De mendigo a rey del casino

Erase una vez un mendigo, sin zapatos ni calcetines, que decidió fundirse su última pensión, tan solo 400 dólares, en un casino de Las Vegas.
Tan lamentable era su aspecto que los guardas de seguridad del afamado local estuvieron a punto de ponerle de patitas en la calle cuando le vieron entrar por la puerta. Se salvó por los pelos, o más bien por el destello entre negro y verde del fajo de billetes que llevaba a la vista.

El caso es que, una vez dentro, se sentó sin dudarlo en la mesa de «blackjack», comenzó a jugar su pequeña fortuna y ya no hubo quien le parara. En cuatro días se convirtió en el rey absoluto del casino, con más de un millón de dólares (130 millones de pesetas) en el bolsillo.
Su suerte comenzó a cambiar en cuanto se puso unos zapatos...

Al final lo perdió todo, o casi todo.

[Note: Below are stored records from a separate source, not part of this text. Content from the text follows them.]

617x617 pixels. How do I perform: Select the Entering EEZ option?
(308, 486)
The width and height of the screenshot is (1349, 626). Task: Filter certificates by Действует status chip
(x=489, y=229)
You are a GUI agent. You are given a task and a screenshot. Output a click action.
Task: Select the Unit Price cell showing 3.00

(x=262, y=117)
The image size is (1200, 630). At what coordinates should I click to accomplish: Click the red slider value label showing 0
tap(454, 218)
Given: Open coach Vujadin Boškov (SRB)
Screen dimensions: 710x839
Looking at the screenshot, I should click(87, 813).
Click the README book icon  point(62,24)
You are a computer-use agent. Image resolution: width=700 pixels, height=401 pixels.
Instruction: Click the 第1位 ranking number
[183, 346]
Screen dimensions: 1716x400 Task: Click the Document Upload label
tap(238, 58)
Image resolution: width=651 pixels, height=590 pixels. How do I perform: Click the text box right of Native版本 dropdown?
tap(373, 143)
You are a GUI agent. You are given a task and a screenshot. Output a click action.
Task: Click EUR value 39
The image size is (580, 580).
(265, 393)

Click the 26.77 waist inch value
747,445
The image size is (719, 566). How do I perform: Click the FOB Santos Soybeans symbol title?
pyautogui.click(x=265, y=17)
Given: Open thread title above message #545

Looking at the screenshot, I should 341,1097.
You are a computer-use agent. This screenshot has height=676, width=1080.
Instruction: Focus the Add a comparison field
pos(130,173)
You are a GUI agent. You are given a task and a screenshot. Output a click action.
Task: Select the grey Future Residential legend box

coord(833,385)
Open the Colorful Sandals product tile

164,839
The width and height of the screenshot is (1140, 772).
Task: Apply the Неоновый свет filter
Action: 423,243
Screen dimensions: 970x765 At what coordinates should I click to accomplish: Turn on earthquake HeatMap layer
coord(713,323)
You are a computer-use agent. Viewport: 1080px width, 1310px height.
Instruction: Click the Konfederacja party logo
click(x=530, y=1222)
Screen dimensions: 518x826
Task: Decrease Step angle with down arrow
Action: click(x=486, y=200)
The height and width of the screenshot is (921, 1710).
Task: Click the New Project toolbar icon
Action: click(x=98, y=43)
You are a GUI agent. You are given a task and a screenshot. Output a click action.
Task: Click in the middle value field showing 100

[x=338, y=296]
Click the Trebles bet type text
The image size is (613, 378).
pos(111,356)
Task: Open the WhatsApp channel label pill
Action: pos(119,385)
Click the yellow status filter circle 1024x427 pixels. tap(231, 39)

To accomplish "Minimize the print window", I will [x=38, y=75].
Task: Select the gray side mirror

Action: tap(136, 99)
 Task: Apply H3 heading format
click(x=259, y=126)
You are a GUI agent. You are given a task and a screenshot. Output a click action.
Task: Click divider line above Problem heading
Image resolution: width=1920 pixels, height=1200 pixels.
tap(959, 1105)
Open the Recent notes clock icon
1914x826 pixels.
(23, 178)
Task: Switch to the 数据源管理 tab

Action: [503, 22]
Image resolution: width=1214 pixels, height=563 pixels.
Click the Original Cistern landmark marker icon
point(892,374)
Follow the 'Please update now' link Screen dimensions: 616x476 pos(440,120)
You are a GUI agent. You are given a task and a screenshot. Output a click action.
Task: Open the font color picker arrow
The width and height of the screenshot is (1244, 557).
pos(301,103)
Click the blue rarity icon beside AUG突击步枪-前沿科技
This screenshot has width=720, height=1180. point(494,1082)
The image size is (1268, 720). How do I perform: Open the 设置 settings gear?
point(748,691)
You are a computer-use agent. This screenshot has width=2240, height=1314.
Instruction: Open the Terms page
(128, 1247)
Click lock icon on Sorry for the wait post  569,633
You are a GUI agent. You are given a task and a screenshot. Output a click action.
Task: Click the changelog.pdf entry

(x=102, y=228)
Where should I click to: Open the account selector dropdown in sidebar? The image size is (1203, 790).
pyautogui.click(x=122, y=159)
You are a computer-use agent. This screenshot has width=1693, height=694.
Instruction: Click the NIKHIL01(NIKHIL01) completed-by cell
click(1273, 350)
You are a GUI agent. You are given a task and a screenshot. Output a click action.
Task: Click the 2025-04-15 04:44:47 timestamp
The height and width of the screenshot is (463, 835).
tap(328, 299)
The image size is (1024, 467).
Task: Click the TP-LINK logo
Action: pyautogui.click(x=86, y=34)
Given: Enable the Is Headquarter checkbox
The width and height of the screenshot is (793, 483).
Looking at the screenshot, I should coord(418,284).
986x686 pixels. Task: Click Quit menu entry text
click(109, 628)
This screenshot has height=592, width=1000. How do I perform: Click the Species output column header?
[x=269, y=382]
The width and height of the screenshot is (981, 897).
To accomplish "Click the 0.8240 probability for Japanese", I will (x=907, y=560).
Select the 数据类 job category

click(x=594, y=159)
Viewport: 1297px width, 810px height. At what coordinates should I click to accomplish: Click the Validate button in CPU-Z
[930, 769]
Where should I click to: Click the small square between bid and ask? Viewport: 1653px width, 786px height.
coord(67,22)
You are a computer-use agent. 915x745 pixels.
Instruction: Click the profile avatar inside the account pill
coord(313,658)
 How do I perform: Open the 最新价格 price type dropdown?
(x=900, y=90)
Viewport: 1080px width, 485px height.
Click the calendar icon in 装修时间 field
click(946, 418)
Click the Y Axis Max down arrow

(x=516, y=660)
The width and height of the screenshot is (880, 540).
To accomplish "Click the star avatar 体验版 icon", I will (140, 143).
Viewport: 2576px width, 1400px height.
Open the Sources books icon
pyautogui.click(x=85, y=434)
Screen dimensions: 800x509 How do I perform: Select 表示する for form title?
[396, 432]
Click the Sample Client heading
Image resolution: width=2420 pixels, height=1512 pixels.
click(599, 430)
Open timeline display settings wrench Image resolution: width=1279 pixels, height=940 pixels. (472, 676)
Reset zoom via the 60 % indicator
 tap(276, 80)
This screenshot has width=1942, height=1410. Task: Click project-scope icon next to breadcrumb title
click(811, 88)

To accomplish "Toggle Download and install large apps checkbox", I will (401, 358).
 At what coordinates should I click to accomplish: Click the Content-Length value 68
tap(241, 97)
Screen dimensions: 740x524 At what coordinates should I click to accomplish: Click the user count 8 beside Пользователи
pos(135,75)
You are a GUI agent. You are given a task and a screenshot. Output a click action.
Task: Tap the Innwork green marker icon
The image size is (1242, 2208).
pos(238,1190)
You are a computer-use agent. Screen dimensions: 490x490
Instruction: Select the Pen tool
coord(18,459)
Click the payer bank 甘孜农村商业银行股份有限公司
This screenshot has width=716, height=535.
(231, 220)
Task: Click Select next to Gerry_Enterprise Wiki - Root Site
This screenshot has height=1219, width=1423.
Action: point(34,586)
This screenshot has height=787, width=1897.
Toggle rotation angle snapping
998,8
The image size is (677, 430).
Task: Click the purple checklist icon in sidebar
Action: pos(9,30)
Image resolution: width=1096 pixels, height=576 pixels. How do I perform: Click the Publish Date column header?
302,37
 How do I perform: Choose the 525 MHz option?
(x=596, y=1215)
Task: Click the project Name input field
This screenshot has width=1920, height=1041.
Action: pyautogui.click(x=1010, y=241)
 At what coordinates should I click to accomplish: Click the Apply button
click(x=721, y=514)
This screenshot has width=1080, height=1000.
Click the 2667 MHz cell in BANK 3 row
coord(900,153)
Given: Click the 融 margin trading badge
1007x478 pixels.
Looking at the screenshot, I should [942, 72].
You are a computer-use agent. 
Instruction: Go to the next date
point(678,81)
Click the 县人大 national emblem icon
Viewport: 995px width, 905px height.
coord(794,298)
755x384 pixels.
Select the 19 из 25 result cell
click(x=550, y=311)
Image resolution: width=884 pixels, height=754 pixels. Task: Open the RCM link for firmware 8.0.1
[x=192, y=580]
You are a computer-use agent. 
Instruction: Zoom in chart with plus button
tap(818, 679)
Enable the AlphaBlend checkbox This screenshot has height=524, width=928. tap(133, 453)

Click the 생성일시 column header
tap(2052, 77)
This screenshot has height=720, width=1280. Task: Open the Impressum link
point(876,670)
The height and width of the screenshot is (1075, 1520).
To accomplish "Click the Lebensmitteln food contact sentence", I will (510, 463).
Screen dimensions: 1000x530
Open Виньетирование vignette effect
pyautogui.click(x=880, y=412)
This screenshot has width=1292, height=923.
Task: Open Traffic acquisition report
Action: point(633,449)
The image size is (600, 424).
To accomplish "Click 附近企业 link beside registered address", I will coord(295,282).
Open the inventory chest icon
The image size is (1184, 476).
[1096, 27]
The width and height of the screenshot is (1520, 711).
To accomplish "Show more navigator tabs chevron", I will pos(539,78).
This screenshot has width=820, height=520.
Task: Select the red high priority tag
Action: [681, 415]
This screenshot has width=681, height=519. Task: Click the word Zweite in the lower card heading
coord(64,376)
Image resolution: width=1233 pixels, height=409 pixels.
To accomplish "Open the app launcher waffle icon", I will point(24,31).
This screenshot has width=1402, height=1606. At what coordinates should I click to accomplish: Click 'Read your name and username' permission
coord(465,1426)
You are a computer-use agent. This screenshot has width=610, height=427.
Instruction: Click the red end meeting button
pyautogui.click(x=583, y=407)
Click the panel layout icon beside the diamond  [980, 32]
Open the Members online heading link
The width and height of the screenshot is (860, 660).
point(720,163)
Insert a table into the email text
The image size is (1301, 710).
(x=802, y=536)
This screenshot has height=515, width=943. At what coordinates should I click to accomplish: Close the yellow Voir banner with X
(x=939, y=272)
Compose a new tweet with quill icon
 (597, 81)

Lo único que sacó en limpio de su efímero sueño de riqueza fue un contrato de 1.300.000 pesetas con el productor cinematográfico Steve Wynn y con el actor Kevin Costner, que le compraron los derechos de su increíble historia para llevarla cualquier día de estos a la pantalla grande.
Es la comidilla de estos días en Las Vegas: las aventuras de «Shoeless» Joe en La Isla del Tesoro, versión fin de siglo de «La quimera del oro». El protagonista: un perdedor nato en la sociedad más desarrollada del mundo, encarnación real de Charlie Chaplin, millonario por un día en el ocaso de su vida. Escenario: el supercasino más delirante del planeta, una isla de bucaneros de cartón piedra, con piratas que viajan en bajeles, cien cañones por banda y miles de máquinas tragaperras.

«Shoeless» Joe, algo así como «Juan Sinzapatos» en la traducción al castellano (el casino se niega a dar su santo y seña), se dejó caer a la caza del botín el pasado dos de abril.

Iba descalzo y con su ajada ropa sucia de varios días: lo único que brillaba en él era su resplandeciente calva.
Cambió sus únicos 400 dólares en fichas de colores y ordenó una copa de Jack Daniels con Coca-Cola y un puro Macanudo, regalo de la casa.
En un primer momento, comenzó perdiendo, no se sabe si adrede o porque no le sonrió la suerte, pero a partir de la tercera «mano» la suerte le guiñó un ojo.

La cosa iba para largo, asi que decidió tomárselo con calma. De cuando en cuando interrumpía al «croupier» y se iba al servicio a echar una cañita, ante el estupor de los encopetados clientes de la casa, que no dejaban de preguntarse de dónde habría salido aquel individuo.
A media tarde le entró la «gusa» y dio buena cuenta de un plato de chuletas de cerdo con ketchup. Una vez saciado, tiró los huesos sobre la moqueta del salón de juego, pero nadie le dijo nada: a esas horas, con medio millón de dólares en fichas, «Shoeless» Joe había entrado en el cuadro de honor de La Isla del Tesoro.

El golpe de suerte le duró cuatro días, y dicen que llegó a recaudar más de un millón de dólares. El casino le acomodó gratis en una suite y puso a su disposición una flamante limusina y un guarda de seguridad, Lyn, que se embolsó una propina de 2.250 dólares (¡encima generoso!).
Al día siguiente, «Shoeless Joe» se encontró en la puerta de su habitación un juego de trajes y varios pares de zapatos. Vestido y calzado como Dios manda, la diosa fortuna dejó de sonreírle. En poco más de una semana, el cuento de la Cenicienta tocó a su fin: «Shoeless» Joe lo había perdido todo, o casi todo (al menos conservó los zapatos).

Dicen que se marchó con lo puesto del paraíso del juego: unos cuantos dólares para ir tirando y el contrato para la película en un bolsillo. Una periodista del Washington Post llegó a localizarle a tiempo, justo cuando zarpaba de La Isla del Tesoro...
«Me van a dar 10.000 dólares por el contrato, no puedo decirle más», despachó de mala gana a la periodista, pero ésta no se dio por contenta: «Yo no puedo darle dinero, pero puedo darle la fama». «¿Solamente fama?», se encogió de hombros «Shoeless Joe». «Entonces no la quiero».
Steve Wynn y Kevin Costner se frotan ya las manos pensando en cómo y cuándo llevar al cine esta fábula real.
Será, probablemente, una historia con moralina norteamericana a lo «Forrest Gump»: cuando mejor saben, se derriten los más maravillosos sueños.